Pandoc is a really powerful markup conversion tool. I suggest you read its man page to know the full extent of its power. For the purpose of this blog, we will learn how to convert markdown to PDF presentation format (beamer LaTeX).

Let us create a markdown file called test.md:

---
title:
  - My Presentation
author:
  - Angad Sharma
theme:
  - AnnArbor
---

# This is a new slide

## This is a heading

* This is some text
* **This is some bold text**
* *This is some emphatic text*

# This is another slide

| This | Is | A | Table |
|:----:|:--:|:-:|:-----:|
| A | B | C | D | 
| E | F | G | H |

# This is yet another slide

![This is a photo](https://dev-to-uploads.s3.amazonaws.com/i/q8twfrlpiboszsy4d5d6.jpg)

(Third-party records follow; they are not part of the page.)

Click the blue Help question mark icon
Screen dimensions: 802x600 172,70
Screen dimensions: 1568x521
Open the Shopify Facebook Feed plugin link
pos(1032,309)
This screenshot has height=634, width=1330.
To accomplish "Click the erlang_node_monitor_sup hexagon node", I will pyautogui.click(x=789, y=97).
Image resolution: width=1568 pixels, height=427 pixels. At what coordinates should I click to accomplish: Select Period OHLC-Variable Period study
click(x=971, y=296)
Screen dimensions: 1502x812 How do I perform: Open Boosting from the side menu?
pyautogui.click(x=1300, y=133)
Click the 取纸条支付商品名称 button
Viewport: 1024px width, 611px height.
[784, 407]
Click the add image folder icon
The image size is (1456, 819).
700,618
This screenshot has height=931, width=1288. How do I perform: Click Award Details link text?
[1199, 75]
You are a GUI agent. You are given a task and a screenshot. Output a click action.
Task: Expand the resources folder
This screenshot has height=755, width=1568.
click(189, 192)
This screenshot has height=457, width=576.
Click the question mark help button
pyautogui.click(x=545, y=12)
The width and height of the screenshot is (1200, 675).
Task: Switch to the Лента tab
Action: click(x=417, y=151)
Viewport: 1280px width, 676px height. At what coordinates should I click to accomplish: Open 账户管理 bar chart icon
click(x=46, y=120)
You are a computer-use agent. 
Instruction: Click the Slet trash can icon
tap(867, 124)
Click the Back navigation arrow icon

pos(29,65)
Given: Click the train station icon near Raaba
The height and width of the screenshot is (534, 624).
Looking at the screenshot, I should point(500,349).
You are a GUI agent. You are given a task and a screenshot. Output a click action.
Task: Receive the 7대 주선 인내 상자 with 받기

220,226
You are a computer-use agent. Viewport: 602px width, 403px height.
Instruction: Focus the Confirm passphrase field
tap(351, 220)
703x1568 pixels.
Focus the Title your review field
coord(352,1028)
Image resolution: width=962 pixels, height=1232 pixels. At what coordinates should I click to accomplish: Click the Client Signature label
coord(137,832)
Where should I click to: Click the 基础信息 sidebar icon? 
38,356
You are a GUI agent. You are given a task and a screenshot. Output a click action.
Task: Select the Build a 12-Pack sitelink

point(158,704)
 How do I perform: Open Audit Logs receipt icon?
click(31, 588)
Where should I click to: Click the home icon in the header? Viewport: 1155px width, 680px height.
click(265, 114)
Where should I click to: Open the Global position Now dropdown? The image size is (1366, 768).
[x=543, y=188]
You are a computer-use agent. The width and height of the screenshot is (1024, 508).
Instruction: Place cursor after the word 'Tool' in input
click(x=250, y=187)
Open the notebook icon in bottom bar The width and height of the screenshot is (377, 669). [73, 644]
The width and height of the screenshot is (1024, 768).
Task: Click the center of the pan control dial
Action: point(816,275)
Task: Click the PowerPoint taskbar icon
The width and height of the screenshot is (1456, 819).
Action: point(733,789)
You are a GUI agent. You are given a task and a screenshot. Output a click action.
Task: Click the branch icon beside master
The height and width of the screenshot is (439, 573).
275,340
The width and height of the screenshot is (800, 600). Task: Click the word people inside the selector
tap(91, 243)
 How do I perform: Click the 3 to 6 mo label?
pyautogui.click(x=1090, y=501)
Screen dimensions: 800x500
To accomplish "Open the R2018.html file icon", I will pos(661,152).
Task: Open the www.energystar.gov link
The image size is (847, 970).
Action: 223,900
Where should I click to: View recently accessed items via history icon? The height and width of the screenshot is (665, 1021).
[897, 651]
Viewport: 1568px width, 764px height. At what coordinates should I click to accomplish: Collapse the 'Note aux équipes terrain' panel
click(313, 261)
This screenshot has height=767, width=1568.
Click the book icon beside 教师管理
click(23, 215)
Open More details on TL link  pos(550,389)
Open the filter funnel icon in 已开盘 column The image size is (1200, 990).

The data enclosed in the 3 dashes is the metadata of the document. It can be used to define details like the author and heading of the presentation, as well as the theme for the same. Take a look at the list of beamer themes to look for the one you like. Now let us convert the markdown to a presentation:

pandoc test.md -t beamer -o out.pdf --latex-engine=xelatex

The -t flag helps decide the format of the output. In this case we want a LaTeX-style presentation (beamer). The next flag, -o specifies the output file. --latex-engine flag decides which engine to use while parsing the document. In this case we are using xelatex because it handles unicode really well. Note that version 2.9.* uses --pdf-engine instead of --latex-engine.

Now our out.pdf will look like this:

Converting DEV posts into presentations

The following lines of code fetch your articles from DEV and convert them into a beautiful LaTeX themed presentation:

curl -H "api-key: <YOUR_API_KEY>" https://dev.to/api/articles/me/published | jq -r ".[].body_markdown"

pandoc posts.md -t beamer -o presentation.pdf --latex-engine=xelatex

Now what did we do? We used the DEV API to fetch a JSON of all your published posts, which is an array. Each post in that array contains a property called body_markdown, which contains the markdown of that particular post. We simply used the jq parser to go through each element in the array and fetch the body_markdown of the same. Then we piped the output to a file for the subsequent step.

We used pandoc on the generated file, directing it to use the beamer format to output a PDF using the xelatex engine. Now the latter is necessary for rendering unicode characters in your markdown (so that all of your emojis show up).

Quick tip: To get your latest post, simply use the per_page attribute of the DEV API:

# Note that an index can also be passed on the [] parameter
# of "jq" to get a specific post
curl -H "api-key: <YOUR_API_KEY>" https://dev.to/api/articles/me/published?per_page=1 | jq -r ".[].body_markdown" > latest.md

# verbose flag can be used to view additional info such as image fetch log
pandoc latest.md -t beamer -o latest.pdf --latex-engine=xelatex --verbose

As a sample, I have taken my blog on bspwm and converted to a presentation:

Click here to view the presentation

Limitations

Liquid links do not get converted in the presentation, including embedded gists, repositories and other posts. This is due to the fact that these are not markdown features, but DEV features instead.
Pandoc collects all the photos in the markdown during runtime. In the case of a slow internet connection, it may timeout and completely ignore some photos. But this is in the case of a VERY slow internet connection.

Conclusion

Need to take a seminar or a webinar on a topic you have already written about? Generate a presentation from your markdown in minutes, with pandoc!